A large urban school with a diverse population, Lincoln Elementary School in Mount Vernon, N.Y., nevertheless posts scores above those in wealthier neighborhoods. A management style that supports teachers helps make the difference. Included: Information about a successful urban school.

Courtesy of The Achievement Alliance

Lincoln Elementary School in Mount Vernon, New York, has become so used to performing toward the top of the state that its performance hardly seems remarkable anymore.

When the preliminary results from the 2005 state English Language Arts test showed that all but one of the fourth-grade students scored at or above state standards, the staff was pleased, but their only surprise was about the student who did not score well. I know he can do the work, I guess he just had a bad day, said his teacher, Mary Anderson.

Some years -- such as 2004 -- no one had a bad day and Lincoln posted 100 percent of students as meeting or exceeding state standards.

Few people expect schools like Lincoln to perform at such a high level. A large school, it has 800 or so students, 43 percent of whom are African American and 21 percent Latino.

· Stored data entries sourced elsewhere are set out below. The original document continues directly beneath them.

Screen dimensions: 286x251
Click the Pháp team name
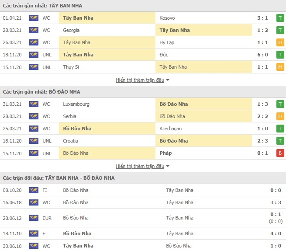(165, 153)
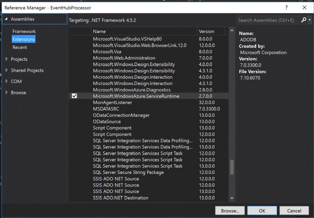Screen dimensions: 314x218
Task: Expand the Browse section
Action: tap(7, 92)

In 2005, 41 percent of the children received free lunch and another 11 percent received reduced-price lunch, a measure of poverty (in the 2003-4 school year it was 36 percent and 11 percent, respectively).

Principal George Albano is convinced that the reason other schools do not match the performance of Lincoln is simply one of poor management, a problem that could be solved with better training of school leaders.

According to Albano, poor management drives so many teachers out of the profession that it appears as if the nation has a teaching shortage, when in fact, the real shortage is in skilled principals.